## What to produce
Search the data for the string "section", and report each line where it is found.

Data excerpts
※
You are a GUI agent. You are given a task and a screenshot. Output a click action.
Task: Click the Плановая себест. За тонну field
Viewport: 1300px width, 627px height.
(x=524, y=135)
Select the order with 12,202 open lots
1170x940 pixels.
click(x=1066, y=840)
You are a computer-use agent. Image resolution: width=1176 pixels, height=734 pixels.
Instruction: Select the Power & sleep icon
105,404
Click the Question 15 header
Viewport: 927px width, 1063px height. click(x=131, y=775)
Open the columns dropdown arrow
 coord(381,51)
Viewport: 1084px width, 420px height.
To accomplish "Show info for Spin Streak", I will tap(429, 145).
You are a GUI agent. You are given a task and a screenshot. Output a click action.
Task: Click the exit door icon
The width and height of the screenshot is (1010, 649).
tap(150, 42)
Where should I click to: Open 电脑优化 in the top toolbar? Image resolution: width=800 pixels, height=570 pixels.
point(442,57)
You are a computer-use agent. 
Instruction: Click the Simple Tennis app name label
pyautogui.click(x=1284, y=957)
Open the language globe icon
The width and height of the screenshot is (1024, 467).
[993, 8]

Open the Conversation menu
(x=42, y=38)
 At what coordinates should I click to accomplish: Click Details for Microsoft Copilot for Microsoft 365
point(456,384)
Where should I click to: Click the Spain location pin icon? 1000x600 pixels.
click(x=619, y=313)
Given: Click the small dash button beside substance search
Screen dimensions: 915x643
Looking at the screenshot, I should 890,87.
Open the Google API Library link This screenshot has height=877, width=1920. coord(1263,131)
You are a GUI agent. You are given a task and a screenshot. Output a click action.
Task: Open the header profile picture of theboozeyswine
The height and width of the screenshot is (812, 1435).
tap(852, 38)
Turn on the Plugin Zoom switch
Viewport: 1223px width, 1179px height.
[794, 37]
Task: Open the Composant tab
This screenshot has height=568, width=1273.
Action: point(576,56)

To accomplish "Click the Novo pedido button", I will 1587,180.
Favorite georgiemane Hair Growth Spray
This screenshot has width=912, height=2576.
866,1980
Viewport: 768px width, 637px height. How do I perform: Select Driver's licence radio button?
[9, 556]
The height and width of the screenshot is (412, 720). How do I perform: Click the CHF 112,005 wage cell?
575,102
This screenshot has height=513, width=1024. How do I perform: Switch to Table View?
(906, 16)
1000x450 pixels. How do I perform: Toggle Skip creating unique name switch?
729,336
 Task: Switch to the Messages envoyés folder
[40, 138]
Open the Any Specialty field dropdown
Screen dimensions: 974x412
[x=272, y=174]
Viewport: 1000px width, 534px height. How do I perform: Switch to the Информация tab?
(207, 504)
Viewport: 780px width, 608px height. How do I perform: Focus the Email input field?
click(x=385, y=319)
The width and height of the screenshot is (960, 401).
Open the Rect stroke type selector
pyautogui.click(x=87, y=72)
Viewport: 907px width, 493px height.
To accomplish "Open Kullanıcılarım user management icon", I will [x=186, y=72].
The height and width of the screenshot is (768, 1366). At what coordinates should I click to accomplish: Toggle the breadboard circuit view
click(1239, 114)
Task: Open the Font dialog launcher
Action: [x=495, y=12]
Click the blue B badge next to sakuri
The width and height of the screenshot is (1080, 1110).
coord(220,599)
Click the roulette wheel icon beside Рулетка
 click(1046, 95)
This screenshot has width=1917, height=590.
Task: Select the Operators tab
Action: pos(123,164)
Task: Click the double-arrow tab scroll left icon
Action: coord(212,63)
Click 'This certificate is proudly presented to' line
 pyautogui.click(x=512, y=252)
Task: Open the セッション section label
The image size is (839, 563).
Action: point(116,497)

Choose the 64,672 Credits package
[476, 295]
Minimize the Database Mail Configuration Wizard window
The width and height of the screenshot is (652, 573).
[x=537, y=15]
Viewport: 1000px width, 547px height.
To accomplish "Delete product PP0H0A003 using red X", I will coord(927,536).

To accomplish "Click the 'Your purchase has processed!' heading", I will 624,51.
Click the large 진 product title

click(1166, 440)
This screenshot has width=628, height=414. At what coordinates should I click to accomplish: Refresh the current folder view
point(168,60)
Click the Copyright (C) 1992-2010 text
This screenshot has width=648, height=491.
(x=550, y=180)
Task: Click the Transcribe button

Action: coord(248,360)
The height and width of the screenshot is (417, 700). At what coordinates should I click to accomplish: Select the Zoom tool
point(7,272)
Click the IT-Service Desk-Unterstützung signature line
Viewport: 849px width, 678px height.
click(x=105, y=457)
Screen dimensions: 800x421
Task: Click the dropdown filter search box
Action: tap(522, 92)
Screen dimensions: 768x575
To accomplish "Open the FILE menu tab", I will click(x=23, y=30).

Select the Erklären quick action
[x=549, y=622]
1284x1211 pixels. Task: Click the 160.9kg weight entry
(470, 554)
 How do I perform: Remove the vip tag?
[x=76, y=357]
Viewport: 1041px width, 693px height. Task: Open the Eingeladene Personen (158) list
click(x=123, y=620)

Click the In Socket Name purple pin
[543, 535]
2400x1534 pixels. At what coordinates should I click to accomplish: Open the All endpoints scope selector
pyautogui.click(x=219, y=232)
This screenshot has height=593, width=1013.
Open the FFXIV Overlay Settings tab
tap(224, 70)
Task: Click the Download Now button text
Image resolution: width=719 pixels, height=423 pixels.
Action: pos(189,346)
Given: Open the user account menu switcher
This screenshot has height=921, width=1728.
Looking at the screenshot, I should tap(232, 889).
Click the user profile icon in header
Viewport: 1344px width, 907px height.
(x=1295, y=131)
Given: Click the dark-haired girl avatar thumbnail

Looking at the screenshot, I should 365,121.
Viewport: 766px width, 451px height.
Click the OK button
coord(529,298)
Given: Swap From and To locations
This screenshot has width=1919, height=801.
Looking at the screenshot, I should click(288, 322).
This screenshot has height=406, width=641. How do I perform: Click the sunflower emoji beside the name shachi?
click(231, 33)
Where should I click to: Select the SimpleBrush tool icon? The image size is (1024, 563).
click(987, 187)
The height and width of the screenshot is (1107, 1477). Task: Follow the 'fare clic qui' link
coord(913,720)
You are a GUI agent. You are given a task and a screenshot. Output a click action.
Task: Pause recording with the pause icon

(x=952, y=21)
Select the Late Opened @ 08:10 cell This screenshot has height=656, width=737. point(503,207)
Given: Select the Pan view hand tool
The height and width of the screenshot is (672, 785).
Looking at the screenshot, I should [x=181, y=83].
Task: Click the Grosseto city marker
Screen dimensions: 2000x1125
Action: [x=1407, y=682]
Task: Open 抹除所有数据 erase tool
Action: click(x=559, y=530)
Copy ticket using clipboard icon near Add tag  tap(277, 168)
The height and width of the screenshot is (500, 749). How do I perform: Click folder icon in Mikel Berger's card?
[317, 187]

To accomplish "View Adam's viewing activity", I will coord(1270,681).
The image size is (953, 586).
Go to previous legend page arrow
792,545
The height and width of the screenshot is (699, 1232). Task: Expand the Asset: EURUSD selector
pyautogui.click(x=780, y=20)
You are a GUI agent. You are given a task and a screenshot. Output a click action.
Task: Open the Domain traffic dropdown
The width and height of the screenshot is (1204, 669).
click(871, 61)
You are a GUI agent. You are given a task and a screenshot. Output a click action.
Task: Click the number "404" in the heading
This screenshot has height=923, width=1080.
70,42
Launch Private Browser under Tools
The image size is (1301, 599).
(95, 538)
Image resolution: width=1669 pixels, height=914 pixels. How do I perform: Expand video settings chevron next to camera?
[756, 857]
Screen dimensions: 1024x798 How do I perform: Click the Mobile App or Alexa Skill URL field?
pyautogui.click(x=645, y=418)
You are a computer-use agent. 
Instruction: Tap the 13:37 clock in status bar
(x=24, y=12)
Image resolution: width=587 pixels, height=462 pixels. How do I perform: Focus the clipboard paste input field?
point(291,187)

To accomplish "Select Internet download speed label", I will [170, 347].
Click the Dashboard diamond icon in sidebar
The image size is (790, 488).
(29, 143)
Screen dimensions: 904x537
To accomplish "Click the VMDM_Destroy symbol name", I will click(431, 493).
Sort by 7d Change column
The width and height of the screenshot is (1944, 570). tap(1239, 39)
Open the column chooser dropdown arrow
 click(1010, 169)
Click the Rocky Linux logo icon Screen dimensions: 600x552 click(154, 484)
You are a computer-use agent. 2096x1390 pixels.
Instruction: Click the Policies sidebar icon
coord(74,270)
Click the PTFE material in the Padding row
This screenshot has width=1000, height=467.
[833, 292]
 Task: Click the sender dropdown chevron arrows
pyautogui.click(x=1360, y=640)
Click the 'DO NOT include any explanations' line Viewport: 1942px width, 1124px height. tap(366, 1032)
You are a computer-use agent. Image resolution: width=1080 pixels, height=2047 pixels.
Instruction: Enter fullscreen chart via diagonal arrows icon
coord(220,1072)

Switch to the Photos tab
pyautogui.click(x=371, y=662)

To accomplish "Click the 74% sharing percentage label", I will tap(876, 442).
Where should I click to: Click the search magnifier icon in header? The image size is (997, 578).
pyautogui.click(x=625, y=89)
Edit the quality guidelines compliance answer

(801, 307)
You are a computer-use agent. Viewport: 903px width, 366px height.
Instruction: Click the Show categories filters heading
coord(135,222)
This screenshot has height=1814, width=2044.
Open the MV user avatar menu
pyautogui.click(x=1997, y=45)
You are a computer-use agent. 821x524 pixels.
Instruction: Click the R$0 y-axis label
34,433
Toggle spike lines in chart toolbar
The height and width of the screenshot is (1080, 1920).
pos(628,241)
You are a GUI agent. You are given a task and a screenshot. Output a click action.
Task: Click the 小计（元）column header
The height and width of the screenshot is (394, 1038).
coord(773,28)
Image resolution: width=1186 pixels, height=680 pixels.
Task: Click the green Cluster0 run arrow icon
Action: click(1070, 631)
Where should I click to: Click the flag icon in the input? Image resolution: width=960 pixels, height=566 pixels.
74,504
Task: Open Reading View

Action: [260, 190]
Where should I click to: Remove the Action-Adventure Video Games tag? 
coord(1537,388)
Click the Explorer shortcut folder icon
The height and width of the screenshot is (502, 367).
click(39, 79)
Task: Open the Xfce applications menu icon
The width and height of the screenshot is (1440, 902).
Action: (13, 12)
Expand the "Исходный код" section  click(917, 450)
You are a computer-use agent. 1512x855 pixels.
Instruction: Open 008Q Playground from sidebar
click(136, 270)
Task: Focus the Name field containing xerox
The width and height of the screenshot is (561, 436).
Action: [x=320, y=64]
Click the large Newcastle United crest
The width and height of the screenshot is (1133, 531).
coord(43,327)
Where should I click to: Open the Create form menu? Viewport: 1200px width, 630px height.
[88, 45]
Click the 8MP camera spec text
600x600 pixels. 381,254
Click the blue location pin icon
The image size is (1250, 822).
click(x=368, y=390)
※
## Your response
Task: Open the セッション section label
Expand the "Исходный код" section  click(917, 450)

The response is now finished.